In spite of persistently low rates and a competitive lending landscape, bankers are feeling optimistic about their prospects for commercial lending in 2016, according to a recent survey from Sageworks.
Of the bankers the firm surveyed, 59 percent said they planned to make more (51 percent) or significantly more (8 percent) commercial loans in the year ahead. Sageworks said that 30 percent of bankers responded that they plan to make “about the same number of commercial loans,” 5.3 percent said they planned to make “fewer commercial loans” and 0.3 percent said they planned to make “significantly fewer commercial loans” this year.
The firm surveyed 767 bankers in roles including executive management, lending, credit risk management and accounting, from approximately 456 unique financial institutions. The poll covered banks and credit unions across 49 states ranging from $38 million to $12 billion. Sageworks also noted that all the respondents were clients and none randomly selected.
“We’ve seen in the industry a move towards [commercial and industrial] and commercial lending over the last few years. I think some of that was moving out of reliance on commercial real estate as a product set,” commented Tim McPeak, a senior consultant with Sageworks.

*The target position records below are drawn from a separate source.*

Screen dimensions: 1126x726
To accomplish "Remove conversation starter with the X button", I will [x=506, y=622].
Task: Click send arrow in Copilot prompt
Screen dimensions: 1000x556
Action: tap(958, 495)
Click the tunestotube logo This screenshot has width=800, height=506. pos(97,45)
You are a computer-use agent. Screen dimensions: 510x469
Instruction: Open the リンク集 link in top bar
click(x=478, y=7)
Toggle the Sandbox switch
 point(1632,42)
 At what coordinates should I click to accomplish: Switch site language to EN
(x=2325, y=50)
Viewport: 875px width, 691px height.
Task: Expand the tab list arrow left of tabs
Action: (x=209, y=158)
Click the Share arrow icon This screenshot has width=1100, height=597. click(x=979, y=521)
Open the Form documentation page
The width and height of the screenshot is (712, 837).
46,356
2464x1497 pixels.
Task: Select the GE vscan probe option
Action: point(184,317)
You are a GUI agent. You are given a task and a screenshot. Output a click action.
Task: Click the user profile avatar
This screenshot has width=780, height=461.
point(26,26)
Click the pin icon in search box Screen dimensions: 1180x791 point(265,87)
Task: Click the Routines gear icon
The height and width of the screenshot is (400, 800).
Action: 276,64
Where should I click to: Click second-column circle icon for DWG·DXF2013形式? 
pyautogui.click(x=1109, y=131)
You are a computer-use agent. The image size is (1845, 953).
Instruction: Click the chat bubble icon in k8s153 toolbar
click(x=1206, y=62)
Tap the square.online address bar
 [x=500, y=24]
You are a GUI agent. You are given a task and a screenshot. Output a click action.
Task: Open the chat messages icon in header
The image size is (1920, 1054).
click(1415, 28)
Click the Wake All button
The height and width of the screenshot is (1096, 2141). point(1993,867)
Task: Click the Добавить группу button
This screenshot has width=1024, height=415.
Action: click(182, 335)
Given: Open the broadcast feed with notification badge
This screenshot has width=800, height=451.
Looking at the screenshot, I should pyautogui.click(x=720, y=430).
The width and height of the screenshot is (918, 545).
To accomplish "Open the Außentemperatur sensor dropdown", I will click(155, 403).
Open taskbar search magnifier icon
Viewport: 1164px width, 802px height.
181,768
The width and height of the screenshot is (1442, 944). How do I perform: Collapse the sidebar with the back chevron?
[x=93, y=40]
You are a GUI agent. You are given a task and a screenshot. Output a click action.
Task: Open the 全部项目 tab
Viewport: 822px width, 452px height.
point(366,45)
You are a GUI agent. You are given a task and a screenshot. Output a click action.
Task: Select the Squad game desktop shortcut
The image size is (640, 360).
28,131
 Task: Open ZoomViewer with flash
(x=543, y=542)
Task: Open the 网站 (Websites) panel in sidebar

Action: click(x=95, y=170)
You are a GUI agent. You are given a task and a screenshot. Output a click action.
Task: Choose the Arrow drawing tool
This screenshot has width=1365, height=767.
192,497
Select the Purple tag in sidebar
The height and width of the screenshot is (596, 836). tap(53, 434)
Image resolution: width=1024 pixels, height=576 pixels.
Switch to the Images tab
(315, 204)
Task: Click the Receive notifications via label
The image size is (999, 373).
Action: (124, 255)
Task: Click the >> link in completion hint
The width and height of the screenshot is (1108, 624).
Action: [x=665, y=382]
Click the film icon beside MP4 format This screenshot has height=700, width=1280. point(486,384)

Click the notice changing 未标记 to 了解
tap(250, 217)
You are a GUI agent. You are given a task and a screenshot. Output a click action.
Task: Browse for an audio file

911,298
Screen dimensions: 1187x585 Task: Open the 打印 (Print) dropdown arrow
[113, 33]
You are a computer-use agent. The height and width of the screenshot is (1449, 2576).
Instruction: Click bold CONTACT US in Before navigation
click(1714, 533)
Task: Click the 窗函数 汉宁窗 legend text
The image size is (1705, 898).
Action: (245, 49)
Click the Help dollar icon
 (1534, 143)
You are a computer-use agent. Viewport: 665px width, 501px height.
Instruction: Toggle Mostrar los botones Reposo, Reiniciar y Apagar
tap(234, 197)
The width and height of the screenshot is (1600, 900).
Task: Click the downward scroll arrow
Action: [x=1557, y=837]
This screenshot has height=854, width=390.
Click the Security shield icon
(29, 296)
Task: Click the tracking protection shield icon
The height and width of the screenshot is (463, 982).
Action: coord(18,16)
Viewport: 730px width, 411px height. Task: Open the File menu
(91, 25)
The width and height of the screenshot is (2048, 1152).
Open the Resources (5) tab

But that growth might not come without a few pains. Noting an interagency statement on risk management within commercial real estate lending issued late last year, McPeak said that with more banks chasing a finite number of deals, other types of commercial lending were likely to heat up, as well.
“We’re still in a pretty compressed interest rate environment, and all these banks looking at the C&I area are probably going to create some pretty competitive markets out there, so though they hope to grow the book, I think they’re going to find it’s going to pretty competitive in terms of pricing,” he said.
But on the whole, McPeak felt the survey results were cause for optimism.
“I just find it encouraging because I think the bankers’ sentiment is indicative of something larger if they’re feeling like they can grow their commercial portfolios,” he said. “In spite of the challenges out there I found that to be an encouraging thing to see.”